No more dynasties
It's not too often you read an article on Clintons and Bushes without partisan snark or bias, especially in the LA Times. James Burkee, true to the middle, is critical of further explorations of Clinton and Bush power in (over) Washington. In his article Anybody but a Bush or Clinton (which is currently being linked to by both right and left wing blogs), he outlines the absurdity of what may await:
But if (Hillary) secures the Democratic nomination, wins and serves two terms, by 2017 the United States will have been governed by either a Bush or a Clinton for 28 years. That's three decades governed not just by the same two families but much of the same supporting staff.
And it might not end there. Former Florida Gov. Jeb Bush, encouraged by Republican leaders and the current president (who said, "I would like to see Jeb run at some point"), has not ruled out a White House bid or a vice presidential slot on the ticket in 2012 or 2016.
If Washington's caustic, partisan atmosphere is to change, the era of Bushes and Clintons needs to end in 2008.

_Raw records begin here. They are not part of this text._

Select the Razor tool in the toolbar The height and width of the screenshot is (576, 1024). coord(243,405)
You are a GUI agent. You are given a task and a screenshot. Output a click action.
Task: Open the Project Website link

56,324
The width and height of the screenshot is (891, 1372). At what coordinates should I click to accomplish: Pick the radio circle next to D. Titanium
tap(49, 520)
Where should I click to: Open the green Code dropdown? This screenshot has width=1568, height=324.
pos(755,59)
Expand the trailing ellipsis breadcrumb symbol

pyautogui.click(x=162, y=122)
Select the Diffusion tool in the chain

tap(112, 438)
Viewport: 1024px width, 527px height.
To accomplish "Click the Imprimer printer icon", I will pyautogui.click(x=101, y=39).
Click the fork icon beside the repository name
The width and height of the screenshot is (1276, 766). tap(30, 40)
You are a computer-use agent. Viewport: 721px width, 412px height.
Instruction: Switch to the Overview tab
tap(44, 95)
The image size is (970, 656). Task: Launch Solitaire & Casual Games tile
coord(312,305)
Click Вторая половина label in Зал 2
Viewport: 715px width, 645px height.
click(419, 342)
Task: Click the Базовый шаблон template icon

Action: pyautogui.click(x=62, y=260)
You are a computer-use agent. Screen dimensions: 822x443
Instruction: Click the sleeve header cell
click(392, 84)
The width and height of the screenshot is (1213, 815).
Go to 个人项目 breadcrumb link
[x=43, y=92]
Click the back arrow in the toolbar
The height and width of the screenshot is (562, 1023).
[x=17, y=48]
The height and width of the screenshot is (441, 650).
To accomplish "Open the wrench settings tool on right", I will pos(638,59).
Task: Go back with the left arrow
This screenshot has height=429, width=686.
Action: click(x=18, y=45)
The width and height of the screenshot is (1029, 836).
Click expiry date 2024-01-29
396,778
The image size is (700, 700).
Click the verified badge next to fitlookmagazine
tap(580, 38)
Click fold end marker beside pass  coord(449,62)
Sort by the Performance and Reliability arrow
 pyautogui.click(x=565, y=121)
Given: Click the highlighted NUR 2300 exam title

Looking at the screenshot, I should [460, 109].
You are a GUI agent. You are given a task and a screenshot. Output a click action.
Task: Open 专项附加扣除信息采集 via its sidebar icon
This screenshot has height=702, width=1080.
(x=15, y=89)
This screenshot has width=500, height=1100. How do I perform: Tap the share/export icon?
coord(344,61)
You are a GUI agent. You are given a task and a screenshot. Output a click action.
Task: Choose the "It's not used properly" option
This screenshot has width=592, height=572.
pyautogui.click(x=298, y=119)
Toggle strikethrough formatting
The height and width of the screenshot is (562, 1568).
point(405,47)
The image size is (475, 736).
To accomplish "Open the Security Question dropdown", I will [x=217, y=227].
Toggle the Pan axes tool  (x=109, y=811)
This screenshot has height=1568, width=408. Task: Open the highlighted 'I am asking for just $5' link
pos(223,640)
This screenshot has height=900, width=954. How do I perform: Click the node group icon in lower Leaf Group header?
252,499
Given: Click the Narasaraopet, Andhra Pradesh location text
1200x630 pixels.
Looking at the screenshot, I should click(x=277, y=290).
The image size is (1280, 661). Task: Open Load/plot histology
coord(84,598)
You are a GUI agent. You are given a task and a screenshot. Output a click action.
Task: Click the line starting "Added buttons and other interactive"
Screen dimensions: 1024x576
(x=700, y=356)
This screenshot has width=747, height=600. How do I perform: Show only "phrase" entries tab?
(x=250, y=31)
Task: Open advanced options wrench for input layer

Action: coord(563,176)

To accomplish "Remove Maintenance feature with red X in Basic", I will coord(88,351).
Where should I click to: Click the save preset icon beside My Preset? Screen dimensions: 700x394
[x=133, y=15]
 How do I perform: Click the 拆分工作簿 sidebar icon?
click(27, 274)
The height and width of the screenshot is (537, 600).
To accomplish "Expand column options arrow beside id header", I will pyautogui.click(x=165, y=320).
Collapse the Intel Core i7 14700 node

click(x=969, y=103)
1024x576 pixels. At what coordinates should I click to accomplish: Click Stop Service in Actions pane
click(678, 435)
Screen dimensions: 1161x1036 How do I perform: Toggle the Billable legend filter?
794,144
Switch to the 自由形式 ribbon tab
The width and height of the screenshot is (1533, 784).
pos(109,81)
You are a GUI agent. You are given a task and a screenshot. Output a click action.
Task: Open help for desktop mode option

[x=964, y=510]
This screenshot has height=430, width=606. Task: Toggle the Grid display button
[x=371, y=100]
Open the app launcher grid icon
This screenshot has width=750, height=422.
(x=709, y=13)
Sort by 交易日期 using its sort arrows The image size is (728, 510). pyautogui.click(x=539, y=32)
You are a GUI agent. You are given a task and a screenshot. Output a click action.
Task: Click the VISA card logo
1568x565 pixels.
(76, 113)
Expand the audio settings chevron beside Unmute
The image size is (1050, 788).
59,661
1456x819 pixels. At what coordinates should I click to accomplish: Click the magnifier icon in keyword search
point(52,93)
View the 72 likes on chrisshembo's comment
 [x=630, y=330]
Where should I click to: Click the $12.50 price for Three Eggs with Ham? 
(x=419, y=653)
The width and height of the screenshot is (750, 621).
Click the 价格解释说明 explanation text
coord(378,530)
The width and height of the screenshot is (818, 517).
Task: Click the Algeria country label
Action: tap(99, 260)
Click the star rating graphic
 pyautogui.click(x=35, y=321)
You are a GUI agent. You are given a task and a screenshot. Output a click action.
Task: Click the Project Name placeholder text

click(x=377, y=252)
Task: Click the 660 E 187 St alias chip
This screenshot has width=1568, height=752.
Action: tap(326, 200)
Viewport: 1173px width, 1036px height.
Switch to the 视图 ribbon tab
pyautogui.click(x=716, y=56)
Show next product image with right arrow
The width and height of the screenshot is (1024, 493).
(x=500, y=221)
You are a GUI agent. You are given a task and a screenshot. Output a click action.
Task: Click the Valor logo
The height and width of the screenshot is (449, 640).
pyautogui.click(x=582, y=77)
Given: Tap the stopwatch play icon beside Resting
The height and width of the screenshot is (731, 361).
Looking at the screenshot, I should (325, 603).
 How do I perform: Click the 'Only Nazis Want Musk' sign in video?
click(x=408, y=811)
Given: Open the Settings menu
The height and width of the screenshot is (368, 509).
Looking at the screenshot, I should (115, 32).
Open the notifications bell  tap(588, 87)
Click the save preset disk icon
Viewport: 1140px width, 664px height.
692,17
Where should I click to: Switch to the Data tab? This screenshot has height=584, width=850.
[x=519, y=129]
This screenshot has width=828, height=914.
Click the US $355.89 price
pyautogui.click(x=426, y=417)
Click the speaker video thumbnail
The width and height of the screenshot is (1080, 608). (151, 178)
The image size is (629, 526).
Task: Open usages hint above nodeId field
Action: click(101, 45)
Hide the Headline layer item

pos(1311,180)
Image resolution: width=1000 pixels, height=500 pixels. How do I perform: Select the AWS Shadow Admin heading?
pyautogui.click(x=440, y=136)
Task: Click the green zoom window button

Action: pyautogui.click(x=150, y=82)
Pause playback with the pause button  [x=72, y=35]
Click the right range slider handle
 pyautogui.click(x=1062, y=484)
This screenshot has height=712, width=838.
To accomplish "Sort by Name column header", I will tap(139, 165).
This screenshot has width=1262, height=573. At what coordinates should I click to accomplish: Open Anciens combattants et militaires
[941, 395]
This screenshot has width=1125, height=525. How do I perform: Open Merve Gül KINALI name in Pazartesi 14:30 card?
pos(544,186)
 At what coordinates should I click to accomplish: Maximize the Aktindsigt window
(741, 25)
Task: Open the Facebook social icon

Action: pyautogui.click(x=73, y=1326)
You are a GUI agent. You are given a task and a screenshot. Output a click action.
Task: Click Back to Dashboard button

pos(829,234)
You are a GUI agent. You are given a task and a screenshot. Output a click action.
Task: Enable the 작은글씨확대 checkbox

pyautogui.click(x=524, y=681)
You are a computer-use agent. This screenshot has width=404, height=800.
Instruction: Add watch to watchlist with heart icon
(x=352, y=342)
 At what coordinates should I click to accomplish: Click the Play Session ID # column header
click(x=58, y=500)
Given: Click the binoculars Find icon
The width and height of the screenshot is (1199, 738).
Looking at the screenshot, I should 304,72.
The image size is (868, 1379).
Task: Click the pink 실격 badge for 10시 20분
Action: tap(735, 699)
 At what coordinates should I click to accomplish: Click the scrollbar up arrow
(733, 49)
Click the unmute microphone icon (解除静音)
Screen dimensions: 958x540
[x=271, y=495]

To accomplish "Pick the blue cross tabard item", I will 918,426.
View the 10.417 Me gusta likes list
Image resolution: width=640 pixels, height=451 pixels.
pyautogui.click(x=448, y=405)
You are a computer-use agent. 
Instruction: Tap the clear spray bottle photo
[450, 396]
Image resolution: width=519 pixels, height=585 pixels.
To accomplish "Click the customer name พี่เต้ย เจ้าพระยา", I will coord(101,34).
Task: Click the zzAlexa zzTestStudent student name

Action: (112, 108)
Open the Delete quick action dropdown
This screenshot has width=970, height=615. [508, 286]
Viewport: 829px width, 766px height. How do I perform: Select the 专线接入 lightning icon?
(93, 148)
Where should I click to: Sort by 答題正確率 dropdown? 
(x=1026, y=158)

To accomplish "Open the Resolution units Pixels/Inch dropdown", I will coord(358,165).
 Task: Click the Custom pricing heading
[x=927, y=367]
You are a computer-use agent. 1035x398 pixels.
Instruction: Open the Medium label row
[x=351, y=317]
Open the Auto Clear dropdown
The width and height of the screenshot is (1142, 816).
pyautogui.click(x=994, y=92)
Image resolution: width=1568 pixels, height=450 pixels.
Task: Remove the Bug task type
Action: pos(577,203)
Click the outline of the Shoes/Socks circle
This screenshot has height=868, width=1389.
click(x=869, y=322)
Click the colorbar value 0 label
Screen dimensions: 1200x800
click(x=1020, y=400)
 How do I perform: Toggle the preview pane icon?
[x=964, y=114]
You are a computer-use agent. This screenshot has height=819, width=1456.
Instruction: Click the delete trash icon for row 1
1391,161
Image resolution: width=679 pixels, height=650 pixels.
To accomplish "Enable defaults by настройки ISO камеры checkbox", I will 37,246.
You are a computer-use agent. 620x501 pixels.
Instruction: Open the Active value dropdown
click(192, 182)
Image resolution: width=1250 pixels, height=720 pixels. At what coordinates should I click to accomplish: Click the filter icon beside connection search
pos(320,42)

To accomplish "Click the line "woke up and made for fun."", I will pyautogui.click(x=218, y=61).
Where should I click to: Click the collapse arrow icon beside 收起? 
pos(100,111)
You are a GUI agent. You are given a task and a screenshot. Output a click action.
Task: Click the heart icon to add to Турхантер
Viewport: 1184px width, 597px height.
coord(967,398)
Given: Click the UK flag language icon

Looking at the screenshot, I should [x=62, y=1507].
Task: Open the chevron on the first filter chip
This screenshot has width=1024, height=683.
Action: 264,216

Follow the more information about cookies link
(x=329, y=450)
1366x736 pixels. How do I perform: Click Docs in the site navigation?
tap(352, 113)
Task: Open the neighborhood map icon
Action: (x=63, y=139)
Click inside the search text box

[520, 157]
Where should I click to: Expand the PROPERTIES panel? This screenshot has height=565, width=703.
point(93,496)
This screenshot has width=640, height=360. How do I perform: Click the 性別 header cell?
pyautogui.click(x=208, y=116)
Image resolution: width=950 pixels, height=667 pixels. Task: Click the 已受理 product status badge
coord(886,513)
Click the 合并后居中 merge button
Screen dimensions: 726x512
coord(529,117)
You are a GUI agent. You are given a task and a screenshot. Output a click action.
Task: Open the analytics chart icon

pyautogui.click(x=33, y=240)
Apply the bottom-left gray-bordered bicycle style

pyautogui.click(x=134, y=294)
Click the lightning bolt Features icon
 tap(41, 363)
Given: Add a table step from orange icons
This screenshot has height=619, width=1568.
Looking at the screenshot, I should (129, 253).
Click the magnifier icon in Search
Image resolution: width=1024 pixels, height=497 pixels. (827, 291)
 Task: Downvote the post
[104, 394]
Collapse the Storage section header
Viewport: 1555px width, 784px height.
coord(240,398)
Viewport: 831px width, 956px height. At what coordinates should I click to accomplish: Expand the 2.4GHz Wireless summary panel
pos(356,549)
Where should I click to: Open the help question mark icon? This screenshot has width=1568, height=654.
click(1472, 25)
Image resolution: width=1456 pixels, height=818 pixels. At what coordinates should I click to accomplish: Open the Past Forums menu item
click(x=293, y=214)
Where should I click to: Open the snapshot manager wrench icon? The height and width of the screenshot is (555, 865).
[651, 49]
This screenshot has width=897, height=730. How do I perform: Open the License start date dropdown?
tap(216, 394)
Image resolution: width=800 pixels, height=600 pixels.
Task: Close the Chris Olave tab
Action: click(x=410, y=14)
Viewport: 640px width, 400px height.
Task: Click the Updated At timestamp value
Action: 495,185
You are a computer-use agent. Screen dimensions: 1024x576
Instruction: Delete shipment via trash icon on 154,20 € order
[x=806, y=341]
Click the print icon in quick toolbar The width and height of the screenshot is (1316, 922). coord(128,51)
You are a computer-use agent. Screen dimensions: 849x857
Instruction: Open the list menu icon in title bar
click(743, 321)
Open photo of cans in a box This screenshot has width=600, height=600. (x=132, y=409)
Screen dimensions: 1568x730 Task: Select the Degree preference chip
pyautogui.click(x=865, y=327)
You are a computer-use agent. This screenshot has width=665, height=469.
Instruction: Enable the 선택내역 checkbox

Not only is this phenomenon increasing the divide between the Republicans and Democrats, and consequently the political culture of the nation, it also makes the United States look medieval. All that American talent and enterprise and the best the Beltway can produce are families comprised of either self-serving con artists or ineffectual frat boys. Burkee notes the weak political capital dynasty presidents are likely to bring to power and observes:
Pundits compare 2006 to the late Nixon years, with a country disillusioned by war and a deep distrust of its political leadership. In one of his last interviews, former President Ford lamented the "extreme partisanship that exists in the nation's capital today," suggesting that partisanship is even worse than in the post-Watergate era he inherited.
The nation needs today, as it got in Ford then, a president respected by both Republicans and Democrats who can restore trust in politics. It needs new faces and new ideas if it is to confront advancing crises of war, debt and entitlement reform. And it needs a president who can assume office in 2009 swimming in the political capital that only a mandate can bring. The nation needs a candidate who can win 55% or more.
And that will not happen with a Bush or Clinton on the ballot.
I would also add that we should think of the children, the children of the future that is. Children in history classes decades or centuries from now will have an impossible time trying to sort out which Bush or which Clinton was responsible for what, especially when it comes to issues like military intervention in Iraq or Afghanistan.